New Diorama Theatre, London – until 23 December 2017
“Don’t be a prick at Christmas”... As many of us lurch from swapping random Secret Santa gifts at office parties to necking eggnog at pantos (just me?!) in preparation for the culinary bliss that is my dad’s Christmas dinner, it is easy to forget that the festive season is necessarily a happy one for everyone. And it is this feeling that Supporting Wall’s Thirty Christmases (in association with Arts at the Old Fire Station and the New Diorama) is concerned with exploring, through this bittersweetly wry and affecting comedy.
Written by Jonny Donahoe and directed by Alice Hamilton, it’s the story of siblings Jonny and Rachel who haven’t spent Christmas together in nearly ten years due to a big falling out.
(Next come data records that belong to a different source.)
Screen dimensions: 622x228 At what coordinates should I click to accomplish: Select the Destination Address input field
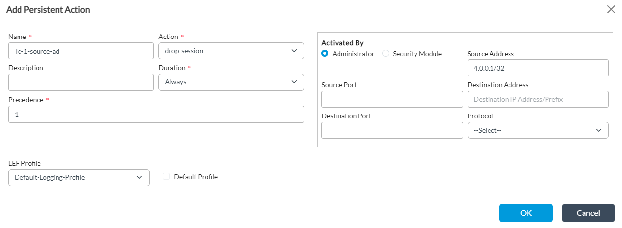tap(538, 99)
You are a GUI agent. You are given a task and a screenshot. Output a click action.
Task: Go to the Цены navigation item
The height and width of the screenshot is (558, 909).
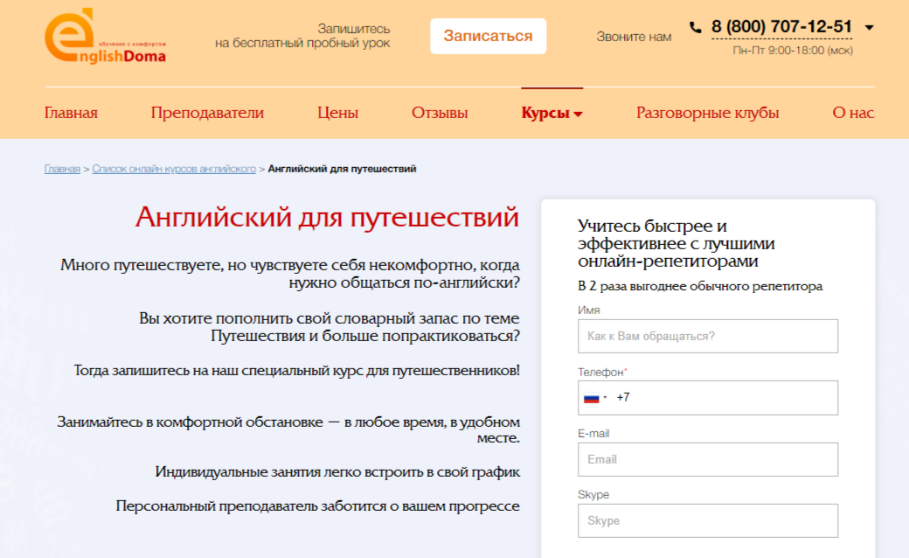tap(337, 112)
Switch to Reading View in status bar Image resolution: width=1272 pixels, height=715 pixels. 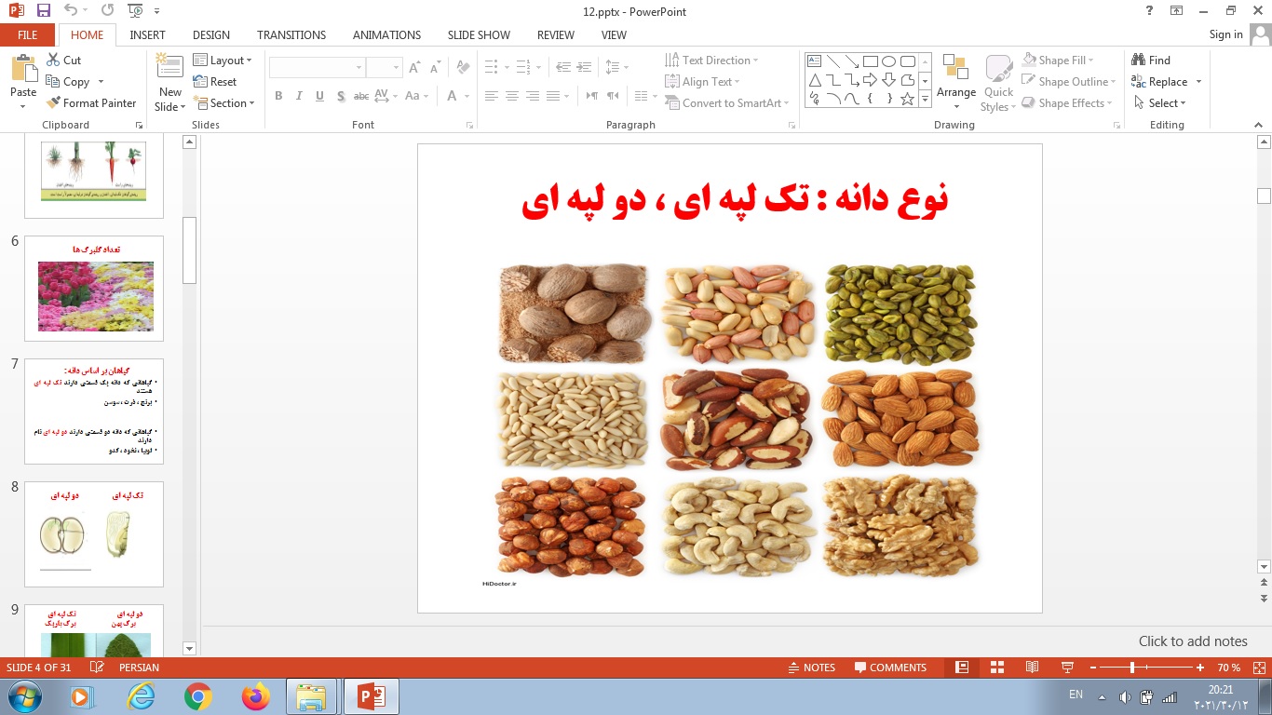pos(1032,668)
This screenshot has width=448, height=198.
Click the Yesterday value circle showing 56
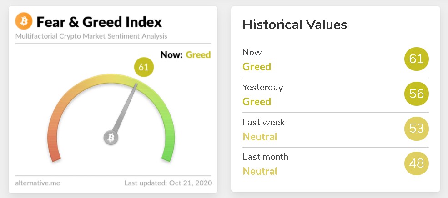(x=416, y=94)
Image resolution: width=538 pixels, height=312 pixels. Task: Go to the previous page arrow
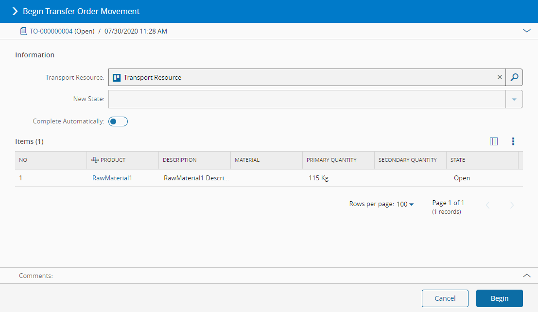[x=488, y=205]
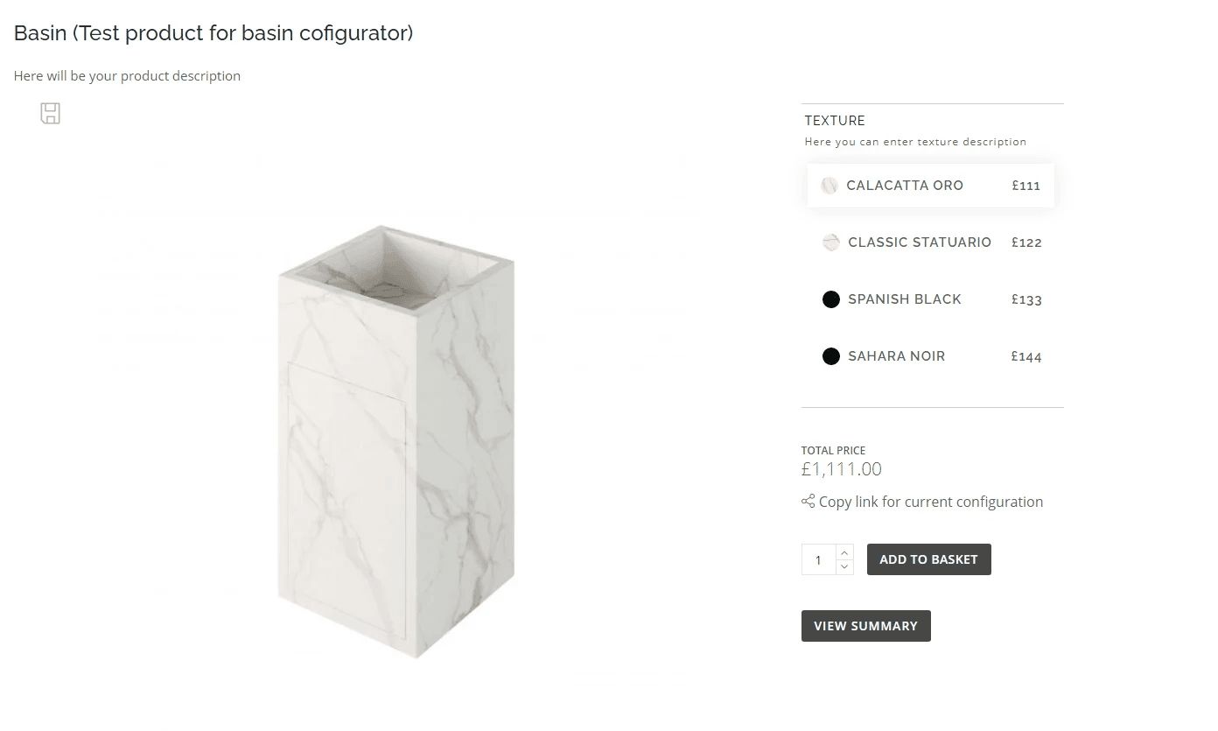The height and width of the screenshot is (731, 1218).
Task: Click the £133 price label
Action: [x=1027, y=299]
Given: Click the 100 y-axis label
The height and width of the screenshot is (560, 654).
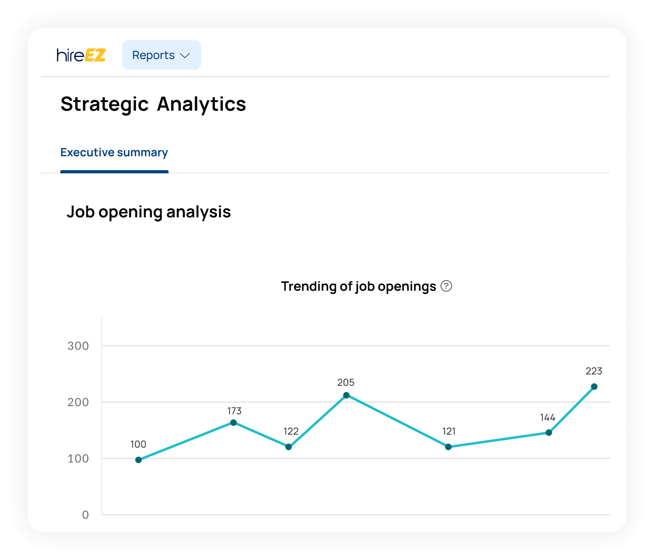Looking at the screenshot, I should point(78,459).
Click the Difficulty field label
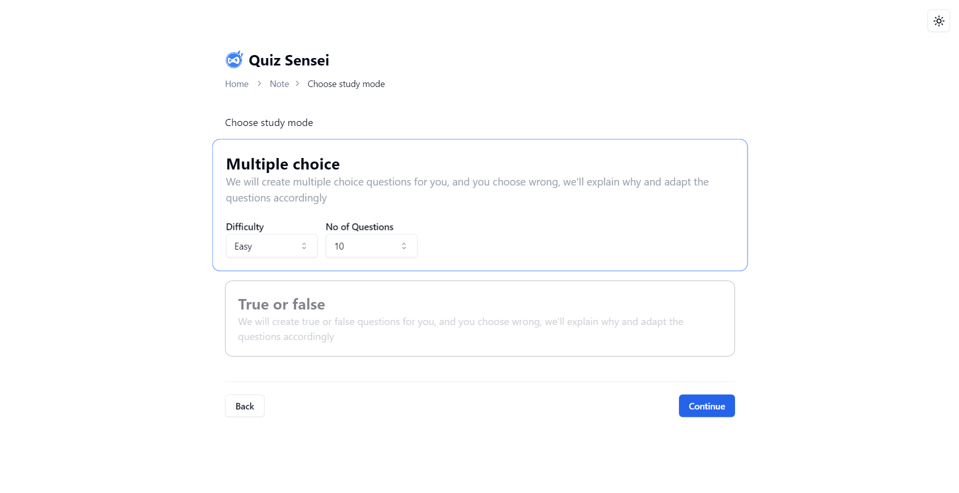The width and height of the screenshot is (959, 493). [x=245, y=227]
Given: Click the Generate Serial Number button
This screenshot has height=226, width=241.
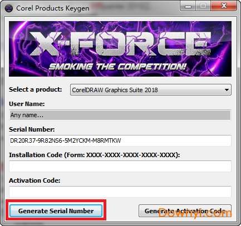Looking at the screenshot, I should tap(56, 211).
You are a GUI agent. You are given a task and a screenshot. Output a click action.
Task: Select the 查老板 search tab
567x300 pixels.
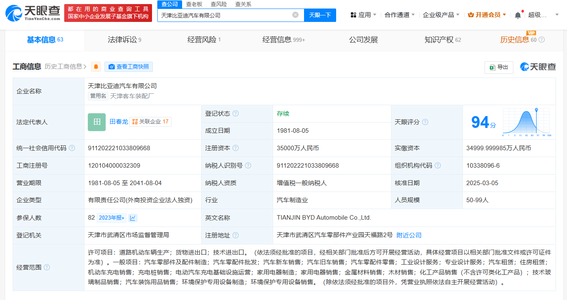[194, 4]
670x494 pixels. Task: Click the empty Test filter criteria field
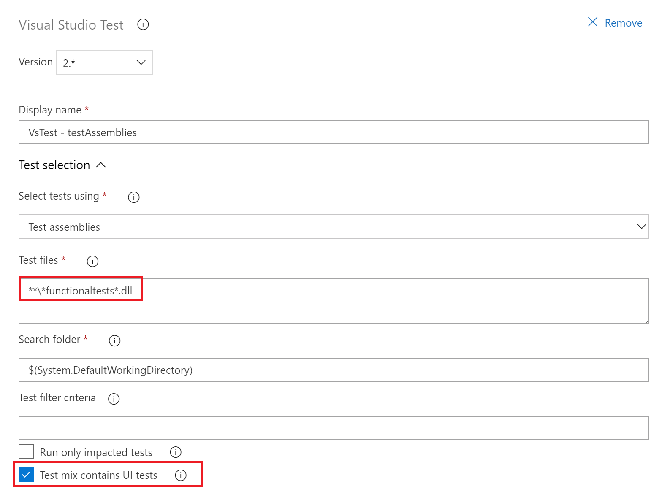[x=334, y=428]
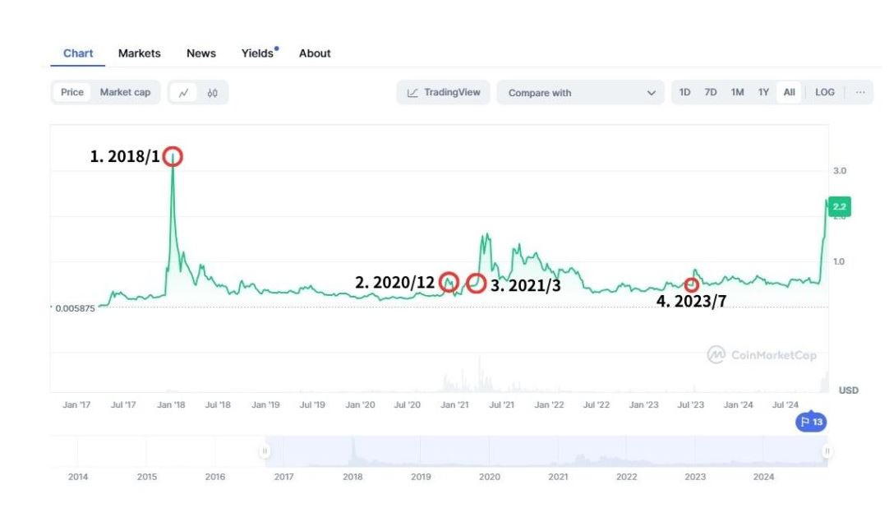The width and height of the screenshot is (889, 522).
Task: Select the 1Y time range
Action: tap(762, 92)
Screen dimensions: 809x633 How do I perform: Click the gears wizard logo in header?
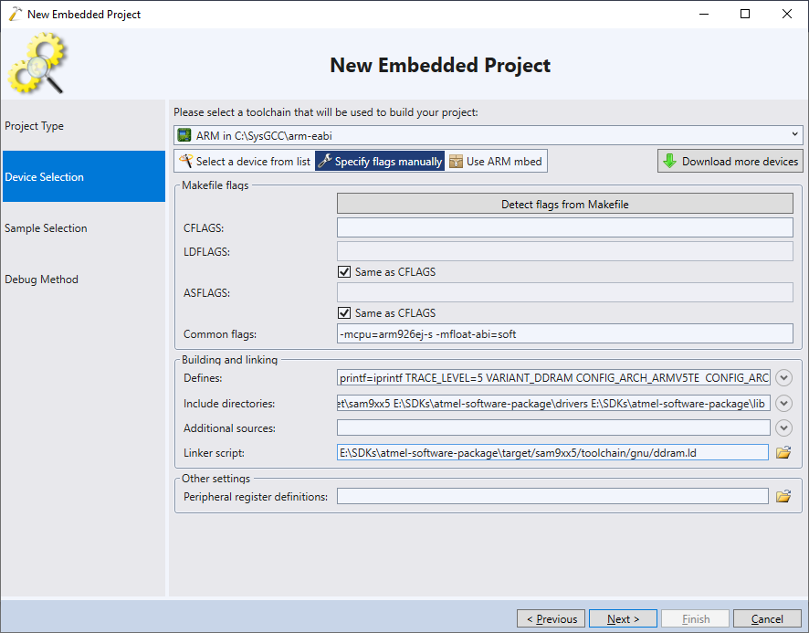point(37,63)
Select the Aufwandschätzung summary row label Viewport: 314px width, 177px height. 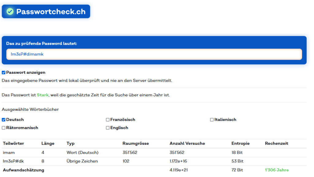(23, 170)
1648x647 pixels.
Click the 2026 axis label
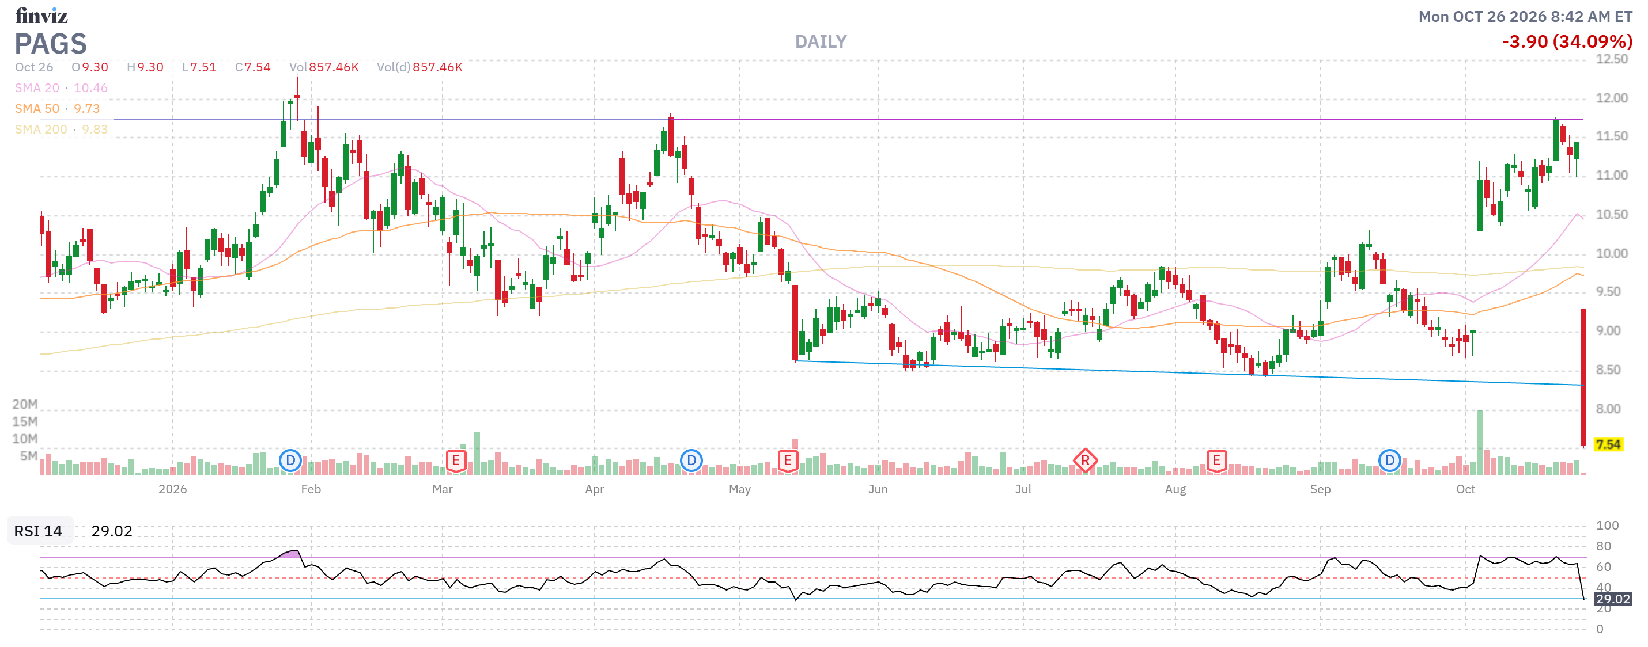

Through the efforts of their mutual friend Paddy, they’ve come together to delve into their shared past to try and work out their issues, for it turns out they’ve never actually had a conventional Christmas at all, due to a chaotic upbringing by their single-parent socialist firebrand of a father.
And with the help of songs by Donahoe and Paddy Gervers in lieu of expensive therapy sessions, the trio act out the succession of crazy Christmases they spent abusing the hospitality of others as their father didn’t even believe in owning a house. It’s a clever approach that allows them to skewer so many of the cosy nonsenses that have built up around this time of year – glib sentiments in charity singles, the outright creepiness endorsed in songs like ‘Santa Baby’ and ‘I Saw Mommy Kissing Santa Claus’, the very nature of eggnog itself.
But it also makes us look at what so many of us take for granted. Parents who love us and who know they are doing, the security of having somewhere to call home, the ability to be able to say I’m depressed and I need help. Deep issues but treated here with a lightness of touch that keeps you emotionally invested in this ragtag grouping, affectionately daft with their new interpretations of family rituals. A neat counterpoint to the prevailing mood of most festive entertainment then, but no less fun for it.